New work by Melanie Wesley at the Tara Davis Studio Boutique
Melanie Wesley has been creating for over 25 years and she doesn’t make mistakes anymore – well, kind of.
Wesley is a self-identified craftswoman, a title she wears with pride, and she tackles both large and small-scale pieces with equal gusto and mastership. She will display those pieces big and small at her first solo show at Tara Davis Studio Boutique (located at 246 McDermot Ave.), opening on Oct. 5. The show will display Wesley’s work from the past year, including the piece she is most proud of – a hand-stitched, dyed, and painted dress entitled “Grounded.”
“I used to be the kind of person that used to obsess about making a mistake, but in the past year I decided that I wasn’t going to think about mistakes,” admits Wesley and adds that she stopped over-planning and sketching her work and decided to focus on working intuitively.
“I don’t want this to sound pretentious or conceited, but I don’t really feel like I make mistakes. I feel like I am okay with everything that comes out and I have made room for things to be imperfect. I feel like I’m working straight from my heart, and there can’t be any mistakes when you do that.”
The raw edges, loose threads, and unfinished seams that Wesley does not consider mistakes play off of the delicate painted flowers and hand stitching that adorn the piece. Wesley says that the piece defines where she is feeling in her practice as an artist; the roots attached to the dress make it clear that she is creating from a truly grounded place.
“Bits & Pieces perfectly describes Melanie’s work; she draws from her many talents and has created a body of work that seems very diverse – however when those ‘bits and pieces’ come together they exemplify the strong visual and cohesive aesthetic that is Melanie Wesley,” says curator Jennifer Smith.
This is exemplified perfectly in her incredibly detailed dolls, which appear as a theme in Wesley’s work and marry perfectly her various skills in crafting and her art practice. She began as a seamstress and progressed from there, refusing to classify or label her work as either art or craft specifically, and her art dolls exemplify that. The multi-media pieces feature the same attention to and care for the small details with excellent embroidery, needle felting, and sewing; but, also convey the value of fun and play that Wesley uses as guiding principles in her practice.

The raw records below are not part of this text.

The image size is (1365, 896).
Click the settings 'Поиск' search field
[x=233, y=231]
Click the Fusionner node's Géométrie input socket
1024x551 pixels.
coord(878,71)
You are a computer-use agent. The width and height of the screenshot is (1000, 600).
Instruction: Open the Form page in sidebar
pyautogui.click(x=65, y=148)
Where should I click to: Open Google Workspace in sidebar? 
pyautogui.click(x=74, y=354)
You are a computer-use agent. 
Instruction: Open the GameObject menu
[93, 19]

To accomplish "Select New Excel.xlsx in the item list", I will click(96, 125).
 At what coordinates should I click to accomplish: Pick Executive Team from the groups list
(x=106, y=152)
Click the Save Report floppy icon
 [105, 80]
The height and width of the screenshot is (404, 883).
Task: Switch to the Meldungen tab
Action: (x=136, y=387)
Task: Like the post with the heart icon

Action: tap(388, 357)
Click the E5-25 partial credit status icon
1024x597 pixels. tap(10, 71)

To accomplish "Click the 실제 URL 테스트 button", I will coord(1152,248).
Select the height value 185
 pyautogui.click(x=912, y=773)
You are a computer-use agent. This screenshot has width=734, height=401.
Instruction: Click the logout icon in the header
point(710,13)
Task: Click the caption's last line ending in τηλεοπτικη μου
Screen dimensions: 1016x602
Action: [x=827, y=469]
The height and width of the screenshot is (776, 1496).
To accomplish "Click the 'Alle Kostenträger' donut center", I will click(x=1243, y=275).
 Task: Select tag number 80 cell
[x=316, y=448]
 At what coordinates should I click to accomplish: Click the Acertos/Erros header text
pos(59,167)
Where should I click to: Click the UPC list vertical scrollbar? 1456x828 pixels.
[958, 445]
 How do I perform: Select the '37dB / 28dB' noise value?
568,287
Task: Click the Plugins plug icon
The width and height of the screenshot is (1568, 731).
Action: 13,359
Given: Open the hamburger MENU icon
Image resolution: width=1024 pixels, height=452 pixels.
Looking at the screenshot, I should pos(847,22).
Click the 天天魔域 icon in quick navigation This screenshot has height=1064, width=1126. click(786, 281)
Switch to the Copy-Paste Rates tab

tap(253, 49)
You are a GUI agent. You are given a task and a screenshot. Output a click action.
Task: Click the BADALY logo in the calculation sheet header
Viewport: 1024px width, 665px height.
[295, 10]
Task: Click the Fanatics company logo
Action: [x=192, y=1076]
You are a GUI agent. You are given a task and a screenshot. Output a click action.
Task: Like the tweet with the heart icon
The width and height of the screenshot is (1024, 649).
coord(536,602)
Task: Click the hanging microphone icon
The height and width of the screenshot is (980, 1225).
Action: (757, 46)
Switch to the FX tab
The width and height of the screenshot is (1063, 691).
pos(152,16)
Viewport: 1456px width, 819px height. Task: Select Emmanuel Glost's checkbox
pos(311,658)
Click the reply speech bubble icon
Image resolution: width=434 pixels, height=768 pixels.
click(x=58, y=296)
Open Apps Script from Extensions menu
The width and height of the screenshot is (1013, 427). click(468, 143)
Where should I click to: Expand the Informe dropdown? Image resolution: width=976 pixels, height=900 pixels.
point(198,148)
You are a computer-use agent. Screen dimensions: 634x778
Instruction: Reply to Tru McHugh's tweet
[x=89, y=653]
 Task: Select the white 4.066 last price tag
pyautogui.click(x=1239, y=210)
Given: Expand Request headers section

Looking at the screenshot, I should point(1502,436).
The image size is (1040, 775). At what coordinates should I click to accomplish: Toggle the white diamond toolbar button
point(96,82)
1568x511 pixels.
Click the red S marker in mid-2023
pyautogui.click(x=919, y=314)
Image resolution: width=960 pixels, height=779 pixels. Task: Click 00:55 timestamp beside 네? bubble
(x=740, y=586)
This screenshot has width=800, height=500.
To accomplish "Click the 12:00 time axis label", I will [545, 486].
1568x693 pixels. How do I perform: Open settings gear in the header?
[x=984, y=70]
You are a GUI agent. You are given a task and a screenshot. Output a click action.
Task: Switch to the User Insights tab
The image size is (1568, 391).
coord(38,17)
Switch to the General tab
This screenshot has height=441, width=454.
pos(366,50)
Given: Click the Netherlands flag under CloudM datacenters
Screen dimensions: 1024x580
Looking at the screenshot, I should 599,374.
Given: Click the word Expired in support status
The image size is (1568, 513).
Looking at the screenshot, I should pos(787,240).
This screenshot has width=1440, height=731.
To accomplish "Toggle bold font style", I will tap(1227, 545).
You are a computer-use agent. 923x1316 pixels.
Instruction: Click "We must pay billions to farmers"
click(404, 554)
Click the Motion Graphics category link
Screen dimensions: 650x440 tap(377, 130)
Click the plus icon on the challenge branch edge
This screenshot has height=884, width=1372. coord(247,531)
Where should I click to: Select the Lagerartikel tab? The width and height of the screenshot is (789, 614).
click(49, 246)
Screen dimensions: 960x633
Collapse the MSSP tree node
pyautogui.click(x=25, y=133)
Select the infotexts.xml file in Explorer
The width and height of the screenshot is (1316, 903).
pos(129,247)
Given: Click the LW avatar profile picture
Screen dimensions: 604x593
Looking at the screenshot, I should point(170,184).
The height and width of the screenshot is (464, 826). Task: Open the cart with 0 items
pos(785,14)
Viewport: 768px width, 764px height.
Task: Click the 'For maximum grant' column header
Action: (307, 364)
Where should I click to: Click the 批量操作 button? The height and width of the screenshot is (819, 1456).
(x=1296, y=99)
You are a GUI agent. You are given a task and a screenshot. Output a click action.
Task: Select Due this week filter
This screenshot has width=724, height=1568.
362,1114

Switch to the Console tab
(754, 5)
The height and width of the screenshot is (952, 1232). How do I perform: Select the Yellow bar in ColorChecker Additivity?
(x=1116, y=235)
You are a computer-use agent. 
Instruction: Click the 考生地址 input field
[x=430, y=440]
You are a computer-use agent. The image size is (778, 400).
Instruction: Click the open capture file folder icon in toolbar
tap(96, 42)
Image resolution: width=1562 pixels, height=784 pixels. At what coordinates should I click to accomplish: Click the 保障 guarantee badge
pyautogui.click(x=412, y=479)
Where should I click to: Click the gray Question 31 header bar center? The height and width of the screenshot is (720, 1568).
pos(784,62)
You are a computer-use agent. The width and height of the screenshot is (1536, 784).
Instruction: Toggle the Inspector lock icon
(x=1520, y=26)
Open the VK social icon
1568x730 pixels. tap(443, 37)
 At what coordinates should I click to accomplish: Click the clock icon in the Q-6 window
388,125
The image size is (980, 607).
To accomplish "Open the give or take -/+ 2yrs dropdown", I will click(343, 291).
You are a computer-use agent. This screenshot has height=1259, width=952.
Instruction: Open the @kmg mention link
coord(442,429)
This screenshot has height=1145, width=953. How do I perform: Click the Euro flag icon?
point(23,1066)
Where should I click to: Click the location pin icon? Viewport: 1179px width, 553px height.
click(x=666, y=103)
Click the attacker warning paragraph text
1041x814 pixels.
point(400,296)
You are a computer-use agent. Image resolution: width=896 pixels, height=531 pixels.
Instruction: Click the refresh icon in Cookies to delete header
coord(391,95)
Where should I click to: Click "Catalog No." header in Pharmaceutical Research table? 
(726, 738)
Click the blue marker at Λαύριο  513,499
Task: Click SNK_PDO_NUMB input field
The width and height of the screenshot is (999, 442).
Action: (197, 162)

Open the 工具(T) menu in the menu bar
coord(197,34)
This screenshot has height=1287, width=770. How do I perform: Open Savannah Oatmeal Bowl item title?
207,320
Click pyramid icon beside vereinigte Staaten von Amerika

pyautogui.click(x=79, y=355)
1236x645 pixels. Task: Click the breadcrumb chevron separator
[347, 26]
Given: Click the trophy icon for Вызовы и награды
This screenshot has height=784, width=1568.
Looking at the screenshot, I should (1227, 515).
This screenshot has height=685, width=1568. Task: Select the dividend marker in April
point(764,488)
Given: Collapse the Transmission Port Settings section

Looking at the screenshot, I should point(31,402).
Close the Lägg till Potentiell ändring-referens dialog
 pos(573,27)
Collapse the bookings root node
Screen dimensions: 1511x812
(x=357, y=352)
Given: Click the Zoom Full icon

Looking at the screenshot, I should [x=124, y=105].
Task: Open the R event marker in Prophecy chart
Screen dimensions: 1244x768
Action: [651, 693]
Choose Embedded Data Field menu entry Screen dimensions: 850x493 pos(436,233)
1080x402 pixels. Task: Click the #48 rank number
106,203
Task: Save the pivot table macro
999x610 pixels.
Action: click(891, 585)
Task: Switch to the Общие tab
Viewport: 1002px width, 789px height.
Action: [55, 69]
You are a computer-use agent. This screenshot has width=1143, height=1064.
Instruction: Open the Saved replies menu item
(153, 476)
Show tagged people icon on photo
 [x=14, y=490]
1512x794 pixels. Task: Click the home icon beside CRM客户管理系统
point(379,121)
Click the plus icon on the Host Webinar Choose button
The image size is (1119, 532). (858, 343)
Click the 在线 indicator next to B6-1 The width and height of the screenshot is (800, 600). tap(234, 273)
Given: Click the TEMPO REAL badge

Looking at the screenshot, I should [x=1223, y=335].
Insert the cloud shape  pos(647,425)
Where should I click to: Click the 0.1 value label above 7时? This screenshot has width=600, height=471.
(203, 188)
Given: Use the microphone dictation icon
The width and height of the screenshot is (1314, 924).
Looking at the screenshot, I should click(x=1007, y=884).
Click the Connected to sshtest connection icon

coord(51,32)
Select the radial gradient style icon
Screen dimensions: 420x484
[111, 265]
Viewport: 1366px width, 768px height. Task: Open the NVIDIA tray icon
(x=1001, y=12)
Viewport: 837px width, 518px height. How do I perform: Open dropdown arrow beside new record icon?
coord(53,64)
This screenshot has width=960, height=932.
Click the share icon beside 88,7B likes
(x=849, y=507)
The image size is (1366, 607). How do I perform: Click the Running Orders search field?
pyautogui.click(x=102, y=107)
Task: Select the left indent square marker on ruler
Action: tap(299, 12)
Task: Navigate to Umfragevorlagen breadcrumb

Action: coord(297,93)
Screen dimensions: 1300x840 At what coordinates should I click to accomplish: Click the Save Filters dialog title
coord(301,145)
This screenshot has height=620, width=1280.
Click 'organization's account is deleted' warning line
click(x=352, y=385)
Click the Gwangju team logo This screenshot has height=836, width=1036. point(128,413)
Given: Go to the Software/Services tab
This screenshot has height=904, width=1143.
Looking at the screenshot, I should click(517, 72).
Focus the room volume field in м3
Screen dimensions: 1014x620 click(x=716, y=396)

“Growing up I probably played with dolls until I was too old – I made their clothes, made paper dolls and then I had three boys who were not interested in dolls. I spent a long time thinking ‘I am too old to be playing with dolls?’ It makes me happy [though] so I do it,” says Wesley.
Wesley’s work is overtly feminine and her decision to identify herself as a craftswoman was one that was made intentionally. A stay-at-home, home-schooling mother, she was originally hesitant to embrace these roles with pride. Although she was never ashamed of her life decisions, she was hesitant to define herself by them. The title of craftswoman reflects the comfort she has not only with her practice, but with the work that she chooses to do.
“I did a lot of traditional ‘woman’s work.’ I felt like it was a struggle for me – I didn’t want to feel like all I had to offer the world was taking care of babies and a house and doing my little crafts on the side. I got wrapped up in it and didn’t feel like I had much to offer.”
Now that her boys are grown and “turning into amazing men” she sees the value in her work in their lives and how fulfilling it has been to pursue the things she truly enjoys.
After feeling discomfort with trying to fit herself into slots or roles, Wesley is just happy to be creating in a way that feels authentic to who she is. Regardless of how you would label her show, the year’s work of this talented, skilled, dynamic woman are certainly bits and pieces worth devouring.